Directions - Provide only the number of lines in the listing that contain the word "pencil".

Supplied material -
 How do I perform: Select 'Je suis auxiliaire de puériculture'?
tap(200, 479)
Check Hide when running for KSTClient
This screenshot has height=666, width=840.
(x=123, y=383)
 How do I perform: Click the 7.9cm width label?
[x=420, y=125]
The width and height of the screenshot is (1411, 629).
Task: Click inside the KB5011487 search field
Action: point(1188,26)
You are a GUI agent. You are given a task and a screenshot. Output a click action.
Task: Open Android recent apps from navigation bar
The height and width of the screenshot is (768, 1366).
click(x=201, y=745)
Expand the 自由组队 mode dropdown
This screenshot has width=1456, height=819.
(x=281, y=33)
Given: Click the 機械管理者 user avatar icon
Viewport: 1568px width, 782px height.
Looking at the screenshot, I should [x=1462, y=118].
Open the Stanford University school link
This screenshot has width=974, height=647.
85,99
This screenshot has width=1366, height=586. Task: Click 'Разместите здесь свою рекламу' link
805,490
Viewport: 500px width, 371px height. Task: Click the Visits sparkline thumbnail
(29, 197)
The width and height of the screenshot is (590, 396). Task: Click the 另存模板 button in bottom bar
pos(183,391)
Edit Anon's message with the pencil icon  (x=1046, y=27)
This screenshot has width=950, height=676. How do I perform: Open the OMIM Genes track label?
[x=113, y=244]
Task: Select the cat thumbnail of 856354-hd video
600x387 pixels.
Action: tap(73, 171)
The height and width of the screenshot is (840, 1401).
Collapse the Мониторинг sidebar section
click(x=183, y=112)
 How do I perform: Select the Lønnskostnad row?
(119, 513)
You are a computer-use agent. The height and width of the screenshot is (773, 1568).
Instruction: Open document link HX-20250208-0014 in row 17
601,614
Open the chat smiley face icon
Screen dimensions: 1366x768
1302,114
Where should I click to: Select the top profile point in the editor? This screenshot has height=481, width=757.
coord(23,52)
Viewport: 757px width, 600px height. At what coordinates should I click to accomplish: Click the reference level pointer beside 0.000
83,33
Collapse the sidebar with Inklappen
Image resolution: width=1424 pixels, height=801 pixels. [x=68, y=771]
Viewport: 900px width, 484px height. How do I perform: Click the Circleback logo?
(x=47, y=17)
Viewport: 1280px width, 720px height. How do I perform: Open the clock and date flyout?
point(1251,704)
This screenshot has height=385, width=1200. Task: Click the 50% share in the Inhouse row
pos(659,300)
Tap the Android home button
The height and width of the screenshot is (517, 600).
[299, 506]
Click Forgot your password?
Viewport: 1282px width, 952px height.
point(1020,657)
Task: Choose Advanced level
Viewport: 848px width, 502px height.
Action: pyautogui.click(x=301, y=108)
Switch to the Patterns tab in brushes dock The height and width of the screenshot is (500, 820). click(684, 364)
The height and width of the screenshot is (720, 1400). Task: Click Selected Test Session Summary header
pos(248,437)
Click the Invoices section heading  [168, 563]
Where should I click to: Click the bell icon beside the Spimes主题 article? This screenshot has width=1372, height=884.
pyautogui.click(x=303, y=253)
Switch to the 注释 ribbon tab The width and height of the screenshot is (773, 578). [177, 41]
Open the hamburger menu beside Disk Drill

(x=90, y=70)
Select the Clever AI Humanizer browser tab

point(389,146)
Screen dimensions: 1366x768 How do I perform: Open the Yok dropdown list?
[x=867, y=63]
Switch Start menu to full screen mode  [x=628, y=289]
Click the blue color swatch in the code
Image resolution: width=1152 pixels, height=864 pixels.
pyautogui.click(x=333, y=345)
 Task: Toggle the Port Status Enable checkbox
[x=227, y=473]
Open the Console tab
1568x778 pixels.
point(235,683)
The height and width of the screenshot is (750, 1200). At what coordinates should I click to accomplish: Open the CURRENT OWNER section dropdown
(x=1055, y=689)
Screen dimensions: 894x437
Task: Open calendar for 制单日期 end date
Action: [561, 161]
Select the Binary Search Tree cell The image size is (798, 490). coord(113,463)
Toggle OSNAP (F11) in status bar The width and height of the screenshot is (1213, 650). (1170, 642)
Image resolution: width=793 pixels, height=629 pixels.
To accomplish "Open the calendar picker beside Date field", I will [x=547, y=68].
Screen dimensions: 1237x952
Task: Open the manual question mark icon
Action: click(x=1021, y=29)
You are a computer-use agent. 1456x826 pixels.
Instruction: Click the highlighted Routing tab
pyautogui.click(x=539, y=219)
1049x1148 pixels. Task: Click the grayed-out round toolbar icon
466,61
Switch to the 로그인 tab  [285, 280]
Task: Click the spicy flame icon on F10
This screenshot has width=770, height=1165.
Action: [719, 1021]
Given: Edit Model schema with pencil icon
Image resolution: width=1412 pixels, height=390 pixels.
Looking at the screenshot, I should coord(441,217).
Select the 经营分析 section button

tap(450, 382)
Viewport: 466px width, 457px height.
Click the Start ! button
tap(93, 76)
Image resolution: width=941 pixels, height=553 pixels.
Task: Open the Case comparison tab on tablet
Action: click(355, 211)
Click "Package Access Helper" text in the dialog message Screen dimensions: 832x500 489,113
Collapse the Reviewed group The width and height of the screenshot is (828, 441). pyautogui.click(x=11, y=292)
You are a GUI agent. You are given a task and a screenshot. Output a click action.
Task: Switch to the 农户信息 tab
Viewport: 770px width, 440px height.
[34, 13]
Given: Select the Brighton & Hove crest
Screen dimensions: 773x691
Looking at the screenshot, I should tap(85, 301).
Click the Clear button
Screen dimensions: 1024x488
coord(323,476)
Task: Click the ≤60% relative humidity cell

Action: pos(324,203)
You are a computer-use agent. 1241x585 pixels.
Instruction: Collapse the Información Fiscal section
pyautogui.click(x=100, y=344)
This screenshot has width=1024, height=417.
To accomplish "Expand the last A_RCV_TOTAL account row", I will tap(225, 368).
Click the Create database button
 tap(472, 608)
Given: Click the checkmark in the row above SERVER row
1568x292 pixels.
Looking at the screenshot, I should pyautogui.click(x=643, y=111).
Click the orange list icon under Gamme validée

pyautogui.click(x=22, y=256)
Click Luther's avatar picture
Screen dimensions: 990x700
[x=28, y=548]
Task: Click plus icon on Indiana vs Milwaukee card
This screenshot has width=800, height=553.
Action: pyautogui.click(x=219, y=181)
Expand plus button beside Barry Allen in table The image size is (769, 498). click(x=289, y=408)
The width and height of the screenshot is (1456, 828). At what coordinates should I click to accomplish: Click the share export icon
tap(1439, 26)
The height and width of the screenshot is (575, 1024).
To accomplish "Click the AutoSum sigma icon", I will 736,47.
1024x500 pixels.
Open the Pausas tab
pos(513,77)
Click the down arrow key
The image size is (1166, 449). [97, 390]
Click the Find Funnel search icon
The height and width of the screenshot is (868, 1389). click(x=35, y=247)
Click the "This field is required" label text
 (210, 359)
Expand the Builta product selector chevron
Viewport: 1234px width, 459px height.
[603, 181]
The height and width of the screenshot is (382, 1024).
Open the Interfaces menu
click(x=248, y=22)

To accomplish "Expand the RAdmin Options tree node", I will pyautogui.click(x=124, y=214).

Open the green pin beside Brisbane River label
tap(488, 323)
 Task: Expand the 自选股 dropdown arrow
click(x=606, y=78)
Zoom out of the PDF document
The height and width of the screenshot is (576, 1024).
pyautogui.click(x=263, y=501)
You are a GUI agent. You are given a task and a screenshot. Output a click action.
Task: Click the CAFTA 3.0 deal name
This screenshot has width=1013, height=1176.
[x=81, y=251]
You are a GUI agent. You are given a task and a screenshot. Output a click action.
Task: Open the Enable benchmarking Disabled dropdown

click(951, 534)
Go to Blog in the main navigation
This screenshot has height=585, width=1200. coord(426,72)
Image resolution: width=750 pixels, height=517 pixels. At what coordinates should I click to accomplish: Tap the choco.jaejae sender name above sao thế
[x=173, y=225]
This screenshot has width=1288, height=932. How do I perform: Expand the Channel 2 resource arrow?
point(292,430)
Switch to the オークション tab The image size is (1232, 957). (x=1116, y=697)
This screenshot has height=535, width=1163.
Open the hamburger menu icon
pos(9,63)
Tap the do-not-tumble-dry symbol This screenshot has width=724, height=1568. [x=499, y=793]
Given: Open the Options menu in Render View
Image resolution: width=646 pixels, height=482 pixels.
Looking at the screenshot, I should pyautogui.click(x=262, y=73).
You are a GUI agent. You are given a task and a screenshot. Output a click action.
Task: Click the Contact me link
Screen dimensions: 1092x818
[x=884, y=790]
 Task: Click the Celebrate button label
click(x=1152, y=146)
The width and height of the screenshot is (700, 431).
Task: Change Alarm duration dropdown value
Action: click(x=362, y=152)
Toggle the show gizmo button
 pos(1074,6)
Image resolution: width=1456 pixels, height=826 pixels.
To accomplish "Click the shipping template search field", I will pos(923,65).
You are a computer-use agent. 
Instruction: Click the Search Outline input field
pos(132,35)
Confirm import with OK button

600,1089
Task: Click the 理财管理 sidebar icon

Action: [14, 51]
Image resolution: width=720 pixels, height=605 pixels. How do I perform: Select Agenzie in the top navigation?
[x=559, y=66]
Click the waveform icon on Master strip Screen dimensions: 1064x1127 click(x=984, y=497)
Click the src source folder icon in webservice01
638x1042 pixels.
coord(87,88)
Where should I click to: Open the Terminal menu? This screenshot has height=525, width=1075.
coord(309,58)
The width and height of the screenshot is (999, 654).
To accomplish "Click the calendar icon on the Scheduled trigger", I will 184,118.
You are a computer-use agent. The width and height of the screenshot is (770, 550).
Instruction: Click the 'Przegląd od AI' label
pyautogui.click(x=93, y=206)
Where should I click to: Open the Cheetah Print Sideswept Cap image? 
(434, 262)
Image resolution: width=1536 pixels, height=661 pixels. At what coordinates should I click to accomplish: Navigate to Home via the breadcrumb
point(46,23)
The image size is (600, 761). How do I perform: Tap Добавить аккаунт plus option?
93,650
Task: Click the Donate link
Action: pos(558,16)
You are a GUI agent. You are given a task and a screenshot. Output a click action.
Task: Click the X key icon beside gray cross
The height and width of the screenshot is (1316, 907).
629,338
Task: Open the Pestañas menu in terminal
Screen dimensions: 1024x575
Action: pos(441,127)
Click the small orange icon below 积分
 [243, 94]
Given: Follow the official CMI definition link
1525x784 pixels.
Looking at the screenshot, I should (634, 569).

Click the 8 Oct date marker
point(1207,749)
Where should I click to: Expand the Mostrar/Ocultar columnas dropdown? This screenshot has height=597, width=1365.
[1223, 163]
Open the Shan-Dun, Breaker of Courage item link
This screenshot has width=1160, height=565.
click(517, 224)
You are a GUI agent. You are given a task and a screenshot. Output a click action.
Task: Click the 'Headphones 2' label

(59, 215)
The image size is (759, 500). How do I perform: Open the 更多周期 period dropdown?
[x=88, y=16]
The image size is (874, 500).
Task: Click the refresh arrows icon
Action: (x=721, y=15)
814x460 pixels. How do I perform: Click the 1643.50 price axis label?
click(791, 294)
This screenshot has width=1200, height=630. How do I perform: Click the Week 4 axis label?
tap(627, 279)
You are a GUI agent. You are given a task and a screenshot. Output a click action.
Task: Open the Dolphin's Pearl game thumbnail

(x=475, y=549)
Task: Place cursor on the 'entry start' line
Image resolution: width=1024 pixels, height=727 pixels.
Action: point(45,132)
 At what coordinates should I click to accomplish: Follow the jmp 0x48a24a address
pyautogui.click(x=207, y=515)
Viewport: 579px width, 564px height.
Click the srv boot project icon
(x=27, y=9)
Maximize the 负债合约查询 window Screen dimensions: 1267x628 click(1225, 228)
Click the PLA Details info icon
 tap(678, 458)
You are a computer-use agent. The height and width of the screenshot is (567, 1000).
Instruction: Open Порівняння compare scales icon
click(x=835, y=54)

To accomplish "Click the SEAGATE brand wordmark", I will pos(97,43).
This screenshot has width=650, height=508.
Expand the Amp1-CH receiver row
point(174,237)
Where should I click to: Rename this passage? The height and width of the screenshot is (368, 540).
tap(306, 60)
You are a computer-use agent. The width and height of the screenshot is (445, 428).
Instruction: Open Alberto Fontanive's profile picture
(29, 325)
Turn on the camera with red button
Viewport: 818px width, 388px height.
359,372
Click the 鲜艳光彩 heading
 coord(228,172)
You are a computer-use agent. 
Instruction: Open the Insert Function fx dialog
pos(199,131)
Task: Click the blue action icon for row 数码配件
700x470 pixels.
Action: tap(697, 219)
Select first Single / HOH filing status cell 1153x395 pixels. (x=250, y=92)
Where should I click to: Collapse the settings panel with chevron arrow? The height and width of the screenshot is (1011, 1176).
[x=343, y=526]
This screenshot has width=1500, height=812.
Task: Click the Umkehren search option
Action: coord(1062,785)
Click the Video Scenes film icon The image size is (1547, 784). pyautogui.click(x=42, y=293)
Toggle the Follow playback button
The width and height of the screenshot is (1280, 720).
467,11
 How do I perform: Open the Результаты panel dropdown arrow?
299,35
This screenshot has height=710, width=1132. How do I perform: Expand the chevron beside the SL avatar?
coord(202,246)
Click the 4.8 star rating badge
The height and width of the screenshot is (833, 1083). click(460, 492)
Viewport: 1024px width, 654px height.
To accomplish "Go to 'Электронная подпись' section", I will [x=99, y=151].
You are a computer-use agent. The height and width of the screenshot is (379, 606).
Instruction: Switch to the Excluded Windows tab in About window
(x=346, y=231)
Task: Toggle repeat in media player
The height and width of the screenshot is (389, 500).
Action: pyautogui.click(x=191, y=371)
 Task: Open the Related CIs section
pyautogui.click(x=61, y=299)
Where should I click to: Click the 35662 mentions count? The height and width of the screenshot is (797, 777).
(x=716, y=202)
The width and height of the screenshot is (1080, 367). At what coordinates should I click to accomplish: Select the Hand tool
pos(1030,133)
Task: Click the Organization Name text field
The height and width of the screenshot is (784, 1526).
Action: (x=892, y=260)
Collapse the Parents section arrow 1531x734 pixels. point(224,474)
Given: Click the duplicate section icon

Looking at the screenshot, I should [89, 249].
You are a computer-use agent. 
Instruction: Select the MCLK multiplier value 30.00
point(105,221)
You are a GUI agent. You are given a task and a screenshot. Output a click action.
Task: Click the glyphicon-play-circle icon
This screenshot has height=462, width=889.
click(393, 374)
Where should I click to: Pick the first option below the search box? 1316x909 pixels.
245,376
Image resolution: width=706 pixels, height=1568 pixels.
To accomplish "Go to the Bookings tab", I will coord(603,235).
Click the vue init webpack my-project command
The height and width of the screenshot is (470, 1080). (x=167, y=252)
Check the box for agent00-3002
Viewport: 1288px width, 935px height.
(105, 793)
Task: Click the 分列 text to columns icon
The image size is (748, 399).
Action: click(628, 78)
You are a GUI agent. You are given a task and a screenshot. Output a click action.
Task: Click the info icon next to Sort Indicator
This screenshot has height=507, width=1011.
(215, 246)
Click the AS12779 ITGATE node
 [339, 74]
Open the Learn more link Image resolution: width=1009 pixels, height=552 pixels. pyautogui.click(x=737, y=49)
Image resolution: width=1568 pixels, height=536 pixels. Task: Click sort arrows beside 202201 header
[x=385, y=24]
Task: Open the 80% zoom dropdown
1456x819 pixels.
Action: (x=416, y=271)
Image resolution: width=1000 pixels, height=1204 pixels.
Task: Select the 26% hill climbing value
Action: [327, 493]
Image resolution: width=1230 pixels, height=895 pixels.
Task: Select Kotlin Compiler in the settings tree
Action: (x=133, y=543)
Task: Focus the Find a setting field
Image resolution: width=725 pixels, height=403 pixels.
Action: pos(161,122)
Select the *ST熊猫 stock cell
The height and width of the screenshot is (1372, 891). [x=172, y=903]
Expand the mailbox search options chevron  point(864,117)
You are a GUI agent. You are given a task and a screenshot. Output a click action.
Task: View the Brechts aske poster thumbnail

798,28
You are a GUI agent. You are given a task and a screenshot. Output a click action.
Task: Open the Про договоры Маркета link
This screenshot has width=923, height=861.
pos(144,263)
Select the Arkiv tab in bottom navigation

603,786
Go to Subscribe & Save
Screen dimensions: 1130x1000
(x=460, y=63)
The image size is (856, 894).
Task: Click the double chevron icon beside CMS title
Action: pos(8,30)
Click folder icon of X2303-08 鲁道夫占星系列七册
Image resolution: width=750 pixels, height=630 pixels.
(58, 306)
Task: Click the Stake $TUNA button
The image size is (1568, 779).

Answer section - 2